**BRIEF**
Scan the entries for lines with the word "cell" and copy those lines.

Stored data
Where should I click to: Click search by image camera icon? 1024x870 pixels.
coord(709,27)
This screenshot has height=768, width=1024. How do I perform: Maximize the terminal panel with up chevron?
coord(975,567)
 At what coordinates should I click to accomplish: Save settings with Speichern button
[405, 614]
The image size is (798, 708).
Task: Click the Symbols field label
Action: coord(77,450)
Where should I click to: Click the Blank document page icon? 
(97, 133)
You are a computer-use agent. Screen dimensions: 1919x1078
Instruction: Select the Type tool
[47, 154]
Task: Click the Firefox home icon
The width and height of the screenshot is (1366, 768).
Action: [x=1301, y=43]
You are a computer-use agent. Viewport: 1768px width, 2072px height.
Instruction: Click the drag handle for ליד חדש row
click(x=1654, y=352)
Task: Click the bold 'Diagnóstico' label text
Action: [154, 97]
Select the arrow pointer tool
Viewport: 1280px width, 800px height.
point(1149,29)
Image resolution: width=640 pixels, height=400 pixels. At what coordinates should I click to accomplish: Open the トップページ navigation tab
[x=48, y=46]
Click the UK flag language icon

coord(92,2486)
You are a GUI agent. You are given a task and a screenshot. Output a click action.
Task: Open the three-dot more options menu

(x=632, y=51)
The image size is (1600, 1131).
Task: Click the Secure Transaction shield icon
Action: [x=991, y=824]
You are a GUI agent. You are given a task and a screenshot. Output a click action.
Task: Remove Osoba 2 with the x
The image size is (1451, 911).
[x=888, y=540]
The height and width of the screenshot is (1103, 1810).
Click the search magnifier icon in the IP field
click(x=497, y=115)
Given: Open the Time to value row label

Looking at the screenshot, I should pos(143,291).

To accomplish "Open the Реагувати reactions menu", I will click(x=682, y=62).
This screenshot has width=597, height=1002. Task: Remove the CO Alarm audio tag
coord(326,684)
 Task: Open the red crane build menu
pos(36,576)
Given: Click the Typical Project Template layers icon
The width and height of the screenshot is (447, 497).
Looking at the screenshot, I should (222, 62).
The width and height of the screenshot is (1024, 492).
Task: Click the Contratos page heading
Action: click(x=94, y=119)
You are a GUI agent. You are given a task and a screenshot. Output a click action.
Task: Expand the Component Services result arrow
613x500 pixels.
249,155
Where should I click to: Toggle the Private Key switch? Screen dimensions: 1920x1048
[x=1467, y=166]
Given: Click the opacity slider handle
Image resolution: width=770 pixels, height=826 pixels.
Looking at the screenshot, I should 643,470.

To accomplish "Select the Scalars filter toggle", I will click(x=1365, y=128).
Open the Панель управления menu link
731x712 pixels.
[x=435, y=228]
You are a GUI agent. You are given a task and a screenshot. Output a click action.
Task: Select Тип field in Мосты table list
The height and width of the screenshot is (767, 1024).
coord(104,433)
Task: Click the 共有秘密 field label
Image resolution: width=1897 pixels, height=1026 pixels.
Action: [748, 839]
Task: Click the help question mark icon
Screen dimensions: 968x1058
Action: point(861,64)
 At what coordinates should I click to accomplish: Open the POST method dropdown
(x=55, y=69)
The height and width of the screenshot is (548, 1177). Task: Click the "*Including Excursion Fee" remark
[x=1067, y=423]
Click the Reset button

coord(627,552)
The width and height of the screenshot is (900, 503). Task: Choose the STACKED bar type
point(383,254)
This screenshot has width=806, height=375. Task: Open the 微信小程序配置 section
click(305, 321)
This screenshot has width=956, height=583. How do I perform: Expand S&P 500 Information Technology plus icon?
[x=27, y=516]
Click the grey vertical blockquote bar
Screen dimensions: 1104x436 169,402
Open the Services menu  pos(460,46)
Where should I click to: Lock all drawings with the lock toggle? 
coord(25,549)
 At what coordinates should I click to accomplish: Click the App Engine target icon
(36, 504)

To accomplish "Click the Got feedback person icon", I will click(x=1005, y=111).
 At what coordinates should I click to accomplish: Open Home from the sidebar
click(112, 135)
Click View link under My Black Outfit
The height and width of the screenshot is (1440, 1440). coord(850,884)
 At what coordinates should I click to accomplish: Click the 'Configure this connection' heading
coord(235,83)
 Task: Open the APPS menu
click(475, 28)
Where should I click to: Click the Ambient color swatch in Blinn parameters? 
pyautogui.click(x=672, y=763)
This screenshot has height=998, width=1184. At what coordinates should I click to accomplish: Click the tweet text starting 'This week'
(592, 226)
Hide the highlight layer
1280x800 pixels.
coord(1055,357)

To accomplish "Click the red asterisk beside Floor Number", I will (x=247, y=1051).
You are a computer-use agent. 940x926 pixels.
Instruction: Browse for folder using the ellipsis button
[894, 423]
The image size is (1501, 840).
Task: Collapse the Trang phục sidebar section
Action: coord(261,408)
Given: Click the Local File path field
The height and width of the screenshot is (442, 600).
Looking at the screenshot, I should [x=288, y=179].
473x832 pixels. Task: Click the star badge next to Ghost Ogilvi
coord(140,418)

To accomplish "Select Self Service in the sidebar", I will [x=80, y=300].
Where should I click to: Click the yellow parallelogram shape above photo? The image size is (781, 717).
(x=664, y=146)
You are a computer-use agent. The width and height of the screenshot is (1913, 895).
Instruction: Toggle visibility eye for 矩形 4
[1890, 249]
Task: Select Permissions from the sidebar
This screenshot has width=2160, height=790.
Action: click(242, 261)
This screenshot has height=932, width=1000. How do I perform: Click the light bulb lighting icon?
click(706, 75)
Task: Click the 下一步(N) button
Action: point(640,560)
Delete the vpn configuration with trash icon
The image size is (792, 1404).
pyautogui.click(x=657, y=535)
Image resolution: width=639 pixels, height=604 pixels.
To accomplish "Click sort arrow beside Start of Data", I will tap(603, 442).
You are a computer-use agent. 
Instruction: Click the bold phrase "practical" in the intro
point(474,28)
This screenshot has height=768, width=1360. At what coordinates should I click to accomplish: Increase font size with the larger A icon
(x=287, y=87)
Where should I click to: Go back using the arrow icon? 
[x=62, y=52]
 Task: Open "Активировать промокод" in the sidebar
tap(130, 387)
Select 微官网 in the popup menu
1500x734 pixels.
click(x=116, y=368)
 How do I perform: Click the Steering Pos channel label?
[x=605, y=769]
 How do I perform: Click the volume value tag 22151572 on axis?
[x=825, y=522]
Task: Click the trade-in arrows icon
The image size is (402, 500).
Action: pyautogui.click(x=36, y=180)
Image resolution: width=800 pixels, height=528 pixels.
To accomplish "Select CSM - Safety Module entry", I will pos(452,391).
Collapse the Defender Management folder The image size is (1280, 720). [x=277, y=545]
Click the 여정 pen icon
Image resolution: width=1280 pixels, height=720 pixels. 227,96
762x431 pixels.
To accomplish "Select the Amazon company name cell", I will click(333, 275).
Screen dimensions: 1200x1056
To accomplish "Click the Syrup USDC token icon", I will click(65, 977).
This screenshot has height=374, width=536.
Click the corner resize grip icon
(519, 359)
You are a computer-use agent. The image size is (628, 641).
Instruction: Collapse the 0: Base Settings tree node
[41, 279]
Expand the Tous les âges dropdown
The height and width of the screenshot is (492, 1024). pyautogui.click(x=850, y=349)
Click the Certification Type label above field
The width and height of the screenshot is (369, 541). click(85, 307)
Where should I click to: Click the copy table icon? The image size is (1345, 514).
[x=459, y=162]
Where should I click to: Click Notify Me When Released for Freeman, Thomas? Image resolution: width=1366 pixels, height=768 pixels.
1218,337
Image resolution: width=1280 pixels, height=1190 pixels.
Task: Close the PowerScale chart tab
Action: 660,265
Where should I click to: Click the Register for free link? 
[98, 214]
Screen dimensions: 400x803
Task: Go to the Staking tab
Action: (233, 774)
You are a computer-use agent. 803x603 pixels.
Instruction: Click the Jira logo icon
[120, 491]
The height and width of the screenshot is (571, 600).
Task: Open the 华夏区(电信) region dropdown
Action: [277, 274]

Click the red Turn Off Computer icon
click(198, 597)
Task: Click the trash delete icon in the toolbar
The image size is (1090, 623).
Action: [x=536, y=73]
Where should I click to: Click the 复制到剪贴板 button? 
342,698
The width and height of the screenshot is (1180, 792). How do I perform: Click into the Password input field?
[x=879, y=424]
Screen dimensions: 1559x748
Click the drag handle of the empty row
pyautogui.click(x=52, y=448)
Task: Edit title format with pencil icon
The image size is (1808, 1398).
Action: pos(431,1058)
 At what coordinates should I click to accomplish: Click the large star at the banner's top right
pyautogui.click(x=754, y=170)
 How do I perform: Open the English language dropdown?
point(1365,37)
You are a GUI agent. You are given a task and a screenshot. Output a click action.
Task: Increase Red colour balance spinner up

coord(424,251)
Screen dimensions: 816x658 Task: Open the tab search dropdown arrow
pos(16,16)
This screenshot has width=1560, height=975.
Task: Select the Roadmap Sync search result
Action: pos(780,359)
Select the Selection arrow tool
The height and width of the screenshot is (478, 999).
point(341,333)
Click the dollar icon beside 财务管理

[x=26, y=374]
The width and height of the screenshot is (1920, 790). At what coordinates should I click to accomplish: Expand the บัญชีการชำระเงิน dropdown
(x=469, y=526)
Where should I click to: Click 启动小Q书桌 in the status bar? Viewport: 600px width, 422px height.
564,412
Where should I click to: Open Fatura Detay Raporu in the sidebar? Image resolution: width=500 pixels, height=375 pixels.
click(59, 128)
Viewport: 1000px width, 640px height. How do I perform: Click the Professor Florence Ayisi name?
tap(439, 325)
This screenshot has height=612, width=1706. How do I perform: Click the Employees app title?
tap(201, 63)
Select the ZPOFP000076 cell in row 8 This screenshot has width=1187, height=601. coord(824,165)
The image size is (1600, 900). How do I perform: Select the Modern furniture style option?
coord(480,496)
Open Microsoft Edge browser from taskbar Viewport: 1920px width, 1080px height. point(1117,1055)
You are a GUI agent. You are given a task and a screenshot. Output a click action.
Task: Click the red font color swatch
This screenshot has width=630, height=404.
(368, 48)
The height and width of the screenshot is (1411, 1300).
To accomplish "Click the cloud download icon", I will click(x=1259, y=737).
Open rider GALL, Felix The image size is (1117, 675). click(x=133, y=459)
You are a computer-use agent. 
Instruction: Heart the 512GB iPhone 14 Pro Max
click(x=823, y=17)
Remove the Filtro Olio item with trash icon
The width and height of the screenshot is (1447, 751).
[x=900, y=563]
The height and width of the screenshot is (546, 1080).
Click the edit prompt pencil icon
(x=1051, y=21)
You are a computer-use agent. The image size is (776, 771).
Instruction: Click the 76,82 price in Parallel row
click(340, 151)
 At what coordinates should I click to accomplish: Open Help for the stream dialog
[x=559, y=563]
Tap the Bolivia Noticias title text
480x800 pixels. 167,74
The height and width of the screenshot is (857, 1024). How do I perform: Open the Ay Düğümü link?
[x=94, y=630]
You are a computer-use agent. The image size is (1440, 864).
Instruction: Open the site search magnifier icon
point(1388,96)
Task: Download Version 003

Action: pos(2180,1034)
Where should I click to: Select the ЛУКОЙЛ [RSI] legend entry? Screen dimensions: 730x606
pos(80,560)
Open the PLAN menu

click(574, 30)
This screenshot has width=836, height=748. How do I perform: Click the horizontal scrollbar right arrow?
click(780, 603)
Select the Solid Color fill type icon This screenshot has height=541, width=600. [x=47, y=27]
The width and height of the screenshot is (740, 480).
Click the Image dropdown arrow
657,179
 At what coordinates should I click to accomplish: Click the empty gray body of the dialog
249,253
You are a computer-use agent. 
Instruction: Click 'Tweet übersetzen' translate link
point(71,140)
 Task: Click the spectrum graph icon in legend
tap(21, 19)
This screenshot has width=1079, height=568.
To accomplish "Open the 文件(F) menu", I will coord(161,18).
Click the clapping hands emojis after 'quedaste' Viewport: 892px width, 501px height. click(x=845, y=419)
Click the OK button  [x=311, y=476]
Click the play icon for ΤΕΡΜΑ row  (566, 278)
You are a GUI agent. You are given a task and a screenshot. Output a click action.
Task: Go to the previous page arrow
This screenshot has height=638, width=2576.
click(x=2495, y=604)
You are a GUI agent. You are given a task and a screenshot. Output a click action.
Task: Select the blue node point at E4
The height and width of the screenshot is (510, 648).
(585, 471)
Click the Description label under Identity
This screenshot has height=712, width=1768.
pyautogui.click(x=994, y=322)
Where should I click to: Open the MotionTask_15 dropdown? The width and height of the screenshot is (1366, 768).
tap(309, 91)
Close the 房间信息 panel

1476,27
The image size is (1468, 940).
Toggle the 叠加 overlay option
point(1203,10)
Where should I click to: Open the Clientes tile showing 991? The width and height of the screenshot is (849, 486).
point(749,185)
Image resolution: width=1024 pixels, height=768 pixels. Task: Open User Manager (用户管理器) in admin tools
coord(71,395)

**WRITTEN REPLY**
To accomplish "Select the Amazon company name cell", I will click(333, 275).
Select the ZPOFP000076 cell in row 8 This screenshot has width=1187, height=601. coord(824,165)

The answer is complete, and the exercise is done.